Quando il padre della parabola dice di essere contento che suo figlio “era morto ed è tornato in vita, era perduto ed è stato ritrovato” è per affermare che, di fronte alla vita fatta di eccessi, errori, vizi e disperazione del figlio minore, la sua logica non è una logica di punizione o di disperazione, ma quella di aprire le braccia oltre il perdono. A dire che il rapporto con il padre Dio si costruisce attraverso una storia, un amore e non in relazione a norme. La misericordia di Dio non è la ricompensa per i più meritevoli ma la speranza dei perduti.
Questo Vangelo ci ricorda che la certezza della retta via è comoda ma illusoria: il figlio maggiore crede che riceverà una ricompensa dal padre e non ha capito di aver già ereditato tutto. La sua unica preoccupazione per l’obbedienza lo chiude alla grandezza dell’amore del padre, poiché il suo universo mentale esclude la festa per il ritorno del fratello perduto.
Questo Vangelo ci dice che l’amore di Dio è più grande di quanto immaginiamo: per noi e per gli altri, per coloro di cui dubitiamo, per coloro che crediamo siano perduti. Ecco il rischio della fede, ecco lo splendore della grazia: poiché la libertà è donata a ciascuno, la nostra salvezza è riposta nelle mani di Dio e non nelle ambizioni umane di santificazione.

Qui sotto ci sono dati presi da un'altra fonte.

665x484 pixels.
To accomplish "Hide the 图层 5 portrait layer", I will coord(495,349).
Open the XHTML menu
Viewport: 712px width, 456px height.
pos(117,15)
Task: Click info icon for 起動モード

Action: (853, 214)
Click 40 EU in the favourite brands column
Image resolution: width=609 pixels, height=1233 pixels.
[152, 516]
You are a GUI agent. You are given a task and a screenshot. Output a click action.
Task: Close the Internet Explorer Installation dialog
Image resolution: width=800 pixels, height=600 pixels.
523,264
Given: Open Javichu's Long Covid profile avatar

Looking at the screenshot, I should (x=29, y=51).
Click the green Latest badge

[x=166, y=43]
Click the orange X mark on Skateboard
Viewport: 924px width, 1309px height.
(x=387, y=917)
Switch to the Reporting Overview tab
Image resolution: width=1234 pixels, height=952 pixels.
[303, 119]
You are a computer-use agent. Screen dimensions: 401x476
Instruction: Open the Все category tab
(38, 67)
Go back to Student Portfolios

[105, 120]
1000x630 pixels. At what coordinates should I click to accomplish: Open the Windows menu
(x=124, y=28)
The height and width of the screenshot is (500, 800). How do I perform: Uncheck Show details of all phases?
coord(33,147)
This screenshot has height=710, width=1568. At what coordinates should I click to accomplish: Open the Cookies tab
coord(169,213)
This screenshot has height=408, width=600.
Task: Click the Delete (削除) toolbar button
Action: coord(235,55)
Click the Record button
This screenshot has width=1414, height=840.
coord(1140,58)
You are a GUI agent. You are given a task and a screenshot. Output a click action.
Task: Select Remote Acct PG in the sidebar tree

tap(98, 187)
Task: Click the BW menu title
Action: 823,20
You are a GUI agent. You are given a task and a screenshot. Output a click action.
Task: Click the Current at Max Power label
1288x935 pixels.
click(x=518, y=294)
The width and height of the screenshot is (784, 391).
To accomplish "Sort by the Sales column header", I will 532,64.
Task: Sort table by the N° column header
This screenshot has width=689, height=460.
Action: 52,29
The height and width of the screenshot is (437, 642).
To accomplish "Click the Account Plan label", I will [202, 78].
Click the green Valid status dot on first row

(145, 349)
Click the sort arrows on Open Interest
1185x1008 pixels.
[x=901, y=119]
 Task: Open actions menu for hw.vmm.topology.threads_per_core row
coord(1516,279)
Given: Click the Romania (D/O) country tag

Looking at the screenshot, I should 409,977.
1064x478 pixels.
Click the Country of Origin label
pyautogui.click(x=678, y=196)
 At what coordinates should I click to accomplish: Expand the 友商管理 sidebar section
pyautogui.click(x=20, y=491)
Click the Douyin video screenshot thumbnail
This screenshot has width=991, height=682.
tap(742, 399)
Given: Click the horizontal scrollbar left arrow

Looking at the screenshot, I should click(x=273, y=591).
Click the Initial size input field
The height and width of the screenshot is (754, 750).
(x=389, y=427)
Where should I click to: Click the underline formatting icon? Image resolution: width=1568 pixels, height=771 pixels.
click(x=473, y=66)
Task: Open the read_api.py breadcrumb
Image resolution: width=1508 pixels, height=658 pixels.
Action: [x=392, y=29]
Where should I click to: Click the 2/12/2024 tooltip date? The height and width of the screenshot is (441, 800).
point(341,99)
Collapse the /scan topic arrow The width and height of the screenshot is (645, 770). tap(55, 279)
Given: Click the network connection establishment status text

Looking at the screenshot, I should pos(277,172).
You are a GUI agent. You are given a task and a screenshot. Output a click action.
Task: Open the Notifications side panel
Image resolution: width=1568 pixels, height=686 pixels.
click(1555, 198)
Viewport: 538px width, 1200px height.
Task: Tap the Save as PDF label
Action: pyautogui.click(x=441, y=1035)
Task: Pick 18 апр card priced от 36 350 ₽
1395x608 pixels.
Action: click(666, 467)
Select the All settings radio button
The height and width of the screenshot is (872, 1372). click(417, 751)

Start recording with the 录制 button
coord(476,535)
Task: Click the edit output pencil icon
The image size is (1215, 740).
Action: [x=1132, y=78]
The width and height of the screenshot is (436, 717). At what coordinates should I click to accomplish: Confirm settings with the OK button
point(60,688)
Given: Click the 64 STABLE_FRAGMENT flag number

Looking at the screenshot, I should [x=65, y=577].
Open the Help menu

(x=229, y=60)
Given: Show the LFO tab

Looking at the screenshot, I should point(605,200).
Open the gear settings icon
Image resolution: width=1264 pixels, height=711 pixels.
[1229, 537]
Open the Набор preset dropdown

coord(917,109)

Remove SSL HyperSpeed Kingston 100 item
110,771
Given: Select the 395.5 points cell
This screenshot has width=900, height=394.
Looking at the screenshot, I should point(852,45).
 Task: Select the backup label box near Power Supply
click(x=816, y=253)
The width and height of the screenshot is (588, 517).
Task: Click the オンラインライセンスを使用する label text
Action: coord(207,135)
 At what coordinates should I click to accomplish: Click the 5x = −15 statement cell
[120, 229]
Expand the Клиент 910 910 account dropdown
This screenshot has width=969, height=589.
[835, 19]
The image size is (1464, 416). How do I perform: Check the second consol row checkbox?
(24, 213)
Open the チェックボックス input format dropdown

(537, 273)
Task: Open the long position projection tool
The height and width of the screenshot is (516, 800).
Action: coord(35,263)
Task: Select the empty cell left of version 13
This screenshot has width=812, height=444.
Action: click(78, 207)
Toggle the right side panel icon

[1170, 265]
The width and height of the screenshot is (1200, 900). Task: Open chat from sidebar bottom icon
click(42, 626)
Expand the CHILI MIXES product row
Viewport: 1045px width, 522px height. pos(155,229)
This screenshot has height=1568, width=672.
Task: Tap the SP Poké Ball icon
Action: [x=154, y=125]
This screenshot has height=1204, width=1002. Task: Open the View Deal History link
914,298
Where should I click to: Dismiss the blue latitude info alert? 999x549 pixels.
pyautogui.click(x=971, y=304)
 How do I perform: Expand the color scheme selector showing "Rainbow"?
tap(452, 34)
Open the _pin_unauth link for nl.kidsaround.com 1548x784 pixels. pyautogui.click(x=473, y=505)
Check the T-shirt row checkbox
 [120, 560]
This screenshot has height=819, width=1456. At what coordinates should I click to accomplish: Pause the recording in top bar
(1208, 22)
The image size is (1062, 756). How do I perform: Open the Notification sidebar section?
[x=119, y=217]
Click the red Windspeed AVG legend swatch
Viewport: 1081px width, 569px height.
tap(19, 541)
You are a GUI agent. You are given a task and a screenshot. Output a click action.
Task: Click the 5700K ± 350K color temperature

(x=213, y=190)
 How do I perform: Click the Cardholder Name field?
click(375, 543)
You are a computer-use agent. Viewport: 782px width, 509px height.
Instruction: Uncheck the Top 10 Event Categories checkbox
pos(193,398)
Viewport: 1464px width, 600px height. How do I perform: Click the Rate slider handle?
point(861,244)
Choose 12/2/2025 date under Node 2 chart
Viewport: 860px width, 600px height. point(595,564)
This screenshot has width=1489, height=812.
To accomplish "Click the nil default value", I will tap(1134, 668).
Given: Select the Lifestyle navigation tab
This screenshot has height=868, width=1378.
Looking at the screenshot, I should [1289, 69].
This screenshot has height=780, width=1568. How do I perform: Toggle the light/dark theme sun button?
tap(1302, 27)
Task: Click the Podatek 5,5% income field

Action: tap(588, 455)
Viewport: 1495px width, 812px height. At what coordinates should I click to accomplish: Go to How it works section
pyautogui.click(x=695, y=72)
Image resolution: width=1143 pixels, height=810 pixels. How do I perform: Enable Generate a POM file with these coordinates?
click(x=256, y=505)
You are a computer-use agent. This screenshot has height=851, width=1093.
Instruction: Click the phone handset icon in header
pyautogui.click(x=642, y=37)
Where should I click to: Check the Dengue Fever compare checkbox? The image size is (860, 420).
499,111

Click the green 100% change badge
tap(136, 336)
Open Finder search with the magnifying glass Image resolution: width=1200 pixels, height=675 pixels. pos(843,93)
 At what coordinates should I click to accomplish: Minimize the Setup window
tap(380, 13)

Dobbiamo essere certi che il padre apre le braccia mentre noi restiamo imbronciati nel nostro angolo, che il padre apre le porte e apre la sua tavola mentre noi restiamo fuori contando la nostra piccola eredità in monete d’argento. E non dimentichiamo che il mondo reale – la società come la chiesa – è il più delle volte governato dal fratello del figliol prodigo.